I have heard this story from my mother more times than I can count. It not only impacted the rest of her life, it affected everything and everyone she touched, including and especially her children.
I’ve heard this story, yes…many, many times, but this time it was different. Writing this song, singing this song the song transported me into her. I stood where she stood, saw what she saw, felt what she felt. Taking in the sunset she told me so often about, I was closer to her than I had ever been.
But it wasn’t her breaking heart or falling tears that caused my own heart to wince in pain. I’m beginning to see it was her faith, her trust. For this song isn’t a song of grief even as it is sad but of hope, a hope born of the faith and trust only a child can have.
And maybe that’s what makes it so painful, what made it so hard for me to put out there.

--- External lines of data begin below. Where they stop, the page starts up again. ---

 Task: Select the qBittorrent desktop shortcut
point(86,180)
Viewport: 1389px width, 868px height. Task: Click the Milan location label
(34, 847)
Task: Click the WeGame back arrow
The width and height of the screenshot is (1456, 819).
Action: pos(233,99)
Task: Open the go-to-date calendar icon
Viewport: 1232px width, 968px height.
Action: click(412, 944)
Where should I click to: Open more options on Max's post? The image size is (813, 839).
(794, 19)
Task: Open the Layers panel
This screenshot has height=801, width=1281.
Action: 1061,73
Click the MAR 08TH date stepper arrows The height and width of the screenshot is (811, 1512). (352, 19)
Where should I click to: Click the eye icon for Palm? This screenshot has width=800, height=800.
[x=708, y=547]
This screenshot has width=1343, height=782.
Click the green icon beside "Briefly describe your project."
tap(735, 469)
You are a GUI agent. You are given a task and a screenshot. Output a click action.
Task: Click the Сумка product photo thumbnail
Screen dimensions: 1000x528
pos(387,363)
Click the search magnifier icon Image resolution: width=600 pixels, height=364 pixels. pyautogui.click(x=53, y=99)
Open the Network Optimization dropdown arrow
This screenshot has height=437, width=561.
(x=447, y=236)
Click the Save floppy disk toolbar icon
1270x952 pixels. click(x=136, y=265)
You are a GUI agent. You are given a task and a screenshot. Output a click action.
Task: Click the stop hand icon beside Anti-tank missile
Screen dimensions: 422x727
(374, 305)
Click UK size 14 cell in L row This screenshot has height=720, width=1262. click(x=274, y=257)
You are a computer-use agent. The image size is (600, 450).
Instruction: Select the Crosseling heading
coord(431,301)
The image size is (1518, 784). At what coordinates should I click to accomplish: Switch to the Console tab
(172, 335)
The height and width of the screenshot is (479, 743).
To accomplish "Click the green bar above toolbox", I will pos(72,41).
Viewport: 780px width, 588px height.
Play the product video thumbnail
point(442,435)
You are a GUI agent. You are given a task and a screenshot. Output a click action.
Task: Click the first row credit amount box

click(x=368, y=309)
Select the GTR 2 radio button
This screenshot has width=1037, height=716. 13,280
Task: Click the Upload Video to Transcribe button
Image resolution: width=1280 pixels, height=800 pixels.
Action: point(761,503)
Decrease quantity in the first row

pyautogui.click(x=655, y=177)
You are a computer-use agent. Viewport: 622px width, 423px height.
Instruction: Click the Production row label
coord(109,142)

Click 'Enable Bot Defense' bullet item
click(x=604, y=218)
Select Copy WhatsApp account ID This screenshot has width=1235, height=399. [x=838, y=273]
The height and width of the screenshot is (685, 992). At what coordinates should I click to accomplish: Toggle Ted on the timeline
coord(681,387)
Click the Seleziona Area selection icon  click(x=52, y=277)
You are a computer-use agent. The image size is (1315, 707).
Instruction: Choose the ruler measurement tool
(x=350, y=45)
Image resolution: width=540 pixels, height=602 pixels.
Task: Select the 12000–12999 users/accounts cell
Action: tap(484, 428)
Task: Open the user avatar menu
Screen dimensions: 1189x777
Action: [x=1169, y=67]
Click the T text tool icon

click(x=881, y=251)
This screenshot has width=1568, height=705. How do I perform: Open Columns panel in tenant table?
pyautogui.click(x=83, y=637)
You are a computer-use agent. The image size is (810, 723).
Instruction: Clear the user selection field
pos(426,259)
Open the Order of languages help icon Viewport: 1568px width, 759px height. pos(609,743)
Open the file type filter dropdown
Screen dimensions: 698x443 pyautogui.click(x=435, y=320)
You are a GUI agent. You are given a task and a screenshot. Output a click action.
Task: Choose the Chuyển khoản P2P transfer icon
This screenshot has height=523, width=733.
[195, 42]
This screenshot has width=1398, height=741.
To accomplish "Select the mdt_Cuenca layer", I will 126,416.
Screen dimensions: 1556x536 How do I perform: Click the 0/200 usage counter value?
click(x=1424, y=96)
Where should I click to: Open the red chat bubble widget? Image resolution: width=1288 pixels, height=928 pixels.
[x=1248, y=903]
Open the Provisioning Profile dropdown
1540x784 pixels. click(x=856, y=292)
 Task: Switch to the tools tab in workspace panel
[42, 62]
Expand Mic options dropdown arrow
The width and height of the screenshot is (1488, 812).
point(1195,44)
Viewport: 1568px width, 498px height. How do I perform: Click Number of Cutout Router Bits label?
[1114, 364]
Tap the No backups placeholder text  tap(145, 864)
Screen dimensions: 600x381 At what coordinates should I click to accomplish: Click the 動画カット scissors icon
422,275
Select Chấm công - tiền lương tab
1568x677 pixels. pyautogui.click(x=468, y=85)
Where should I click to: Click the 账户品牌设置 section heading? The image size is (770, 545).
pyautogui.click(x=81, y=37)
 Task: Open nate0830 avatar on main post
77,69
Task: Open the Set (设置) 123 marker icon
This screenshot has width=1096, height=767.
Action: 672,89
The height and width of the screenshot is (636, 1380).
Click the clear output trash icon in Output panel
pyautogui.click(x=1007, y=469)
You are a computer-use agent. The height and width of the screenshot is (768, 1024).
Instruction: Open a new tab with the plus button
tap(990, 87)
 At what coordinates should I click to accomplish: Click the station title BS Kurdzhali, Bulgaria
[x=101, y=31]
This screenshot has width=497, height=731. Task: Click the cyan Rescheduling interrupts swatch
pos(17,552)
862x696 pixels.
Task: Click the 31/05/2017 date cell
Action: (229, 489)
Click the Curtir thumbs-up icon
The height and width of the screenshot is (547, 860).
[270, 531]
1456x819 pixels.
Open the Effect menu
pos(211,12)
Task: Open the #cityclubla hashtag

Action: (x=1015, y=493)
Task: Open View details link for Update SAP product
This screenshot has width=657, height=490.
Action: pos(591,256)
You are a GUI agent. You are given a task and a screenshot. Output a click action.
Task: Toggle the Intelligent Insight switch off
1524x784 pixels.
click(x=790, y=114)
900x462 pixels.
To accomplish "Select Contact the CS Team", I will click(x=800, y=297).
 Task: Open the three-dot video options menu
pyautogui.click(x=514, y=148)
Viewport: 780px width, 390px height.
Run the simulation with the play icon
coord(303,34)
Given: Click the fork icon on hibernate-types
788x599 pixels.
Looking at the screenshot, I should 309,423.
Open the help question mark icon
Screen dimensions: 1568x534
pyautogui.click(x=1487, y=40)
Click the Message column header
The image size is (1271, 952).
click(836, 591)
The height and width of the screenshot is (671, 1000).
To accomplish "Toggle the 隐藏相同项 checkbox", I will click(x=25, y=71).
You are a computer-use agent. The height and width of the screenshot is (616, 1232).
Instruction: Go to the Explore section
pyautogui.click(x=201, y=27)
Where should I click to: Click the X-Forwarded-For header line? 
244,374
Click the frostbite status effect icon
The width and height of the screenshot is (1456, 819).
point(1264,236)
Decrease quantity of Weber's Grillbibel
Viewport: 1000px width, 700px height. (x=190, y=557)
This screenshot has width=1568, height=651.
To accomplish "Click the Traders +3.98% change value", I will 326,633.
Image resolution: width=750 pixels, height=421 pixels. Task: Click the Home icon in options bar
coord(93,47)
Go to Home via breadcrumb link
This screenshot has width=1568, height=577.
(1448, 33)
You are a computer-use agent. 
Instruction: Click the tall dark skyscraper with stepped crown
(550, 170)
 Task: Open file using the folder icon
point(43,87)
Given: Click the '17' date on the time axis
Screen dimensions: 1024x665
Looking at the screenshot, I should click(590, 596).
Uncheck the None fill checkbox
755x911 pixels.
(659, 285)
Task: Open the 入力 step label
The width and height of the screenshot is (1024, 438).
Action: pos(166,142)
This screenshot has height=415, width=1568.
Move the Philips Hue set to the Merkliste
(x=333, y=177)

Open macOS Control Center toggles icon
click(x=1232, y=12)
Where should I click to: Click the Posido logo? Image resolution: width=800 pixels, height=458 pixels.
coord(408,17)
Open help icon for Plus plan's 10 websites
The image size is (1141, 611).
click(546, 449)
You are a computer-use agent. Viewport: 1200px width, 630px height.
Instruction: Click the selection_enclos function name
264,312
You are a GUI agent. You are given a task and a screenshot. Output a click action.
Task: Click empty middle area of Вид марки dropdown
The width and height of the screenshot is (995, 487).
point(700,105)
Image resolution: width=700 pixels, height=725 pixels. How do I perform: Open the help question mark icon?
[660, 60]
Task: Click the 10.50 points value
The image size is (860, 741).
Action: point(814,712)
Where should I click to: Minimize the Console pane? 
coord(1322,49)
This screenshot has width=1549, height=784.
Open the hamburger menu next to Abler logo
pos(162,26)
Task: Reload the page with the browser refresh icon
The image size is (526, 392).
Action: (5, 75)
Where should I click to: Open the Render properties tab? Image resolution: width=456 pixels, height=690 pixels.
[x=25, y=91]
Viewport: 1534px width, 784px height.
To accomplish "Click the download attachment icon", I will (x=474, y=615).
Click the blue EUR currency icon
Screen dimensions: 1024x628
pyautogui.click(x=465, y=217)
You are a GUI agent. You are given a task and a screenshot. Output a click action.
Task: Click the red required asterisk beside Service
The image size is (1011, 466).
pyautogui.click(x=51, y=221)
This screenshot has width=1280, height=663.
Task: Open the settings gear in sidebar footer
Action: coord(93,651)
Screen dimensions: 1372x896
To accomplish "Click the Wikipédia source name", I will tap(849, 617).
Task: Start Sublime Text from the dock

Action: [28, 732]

Because it reminds me of what I had once had and then lost. Somewhere along the first initial crumbling of the walls of my idealism and the death of loved ones, I lost that beautiful faith and trust that only a child can have…and those who have preserved a special safe place in their hearts for it.
I had not been vigilant in making my special place safe from marauders.
And it hurts to sing my mother’s story when I know its end. But I wonder…do I really?
Is the sad ending really my mother’s story? Isn’t it that hope? That fierce love that never stopped believing? When I write her song, is this not what has survived? Not the the sorrow of her life but her strength?
She used to always say, “Forget me not.” She signed almost every piece of artwork she created with “Forget Me Not”.
Well, I haven’t. And even more, it’s not just that I haven’t forgotten, but what I have remembered. Maybe that’s really her ending. Maybe the book of your life doesn’t close when you reach the last chapter. Maybe the pen is merely passed to another author.
And so the story of her life isn’t one of betrayal and heartache. It’s a story of love and hope that despite all obstacles, through a mind that wandered in its own labyrinth of pain, emerging and then going back again, the love and hope that really was my mother survives.
And her story is still being written…though me, by me. It continues in my memories of her, it lives in my life. When I step up to a microphone, when I sit in silence, when I close my eyes and let words and melody come forth, I live her.
I am not her, but we are not two.
It’s a Zen thing.
It’s a mother/daughter thing.
I have more writing to do. And while I’m writing her story, I can write my own.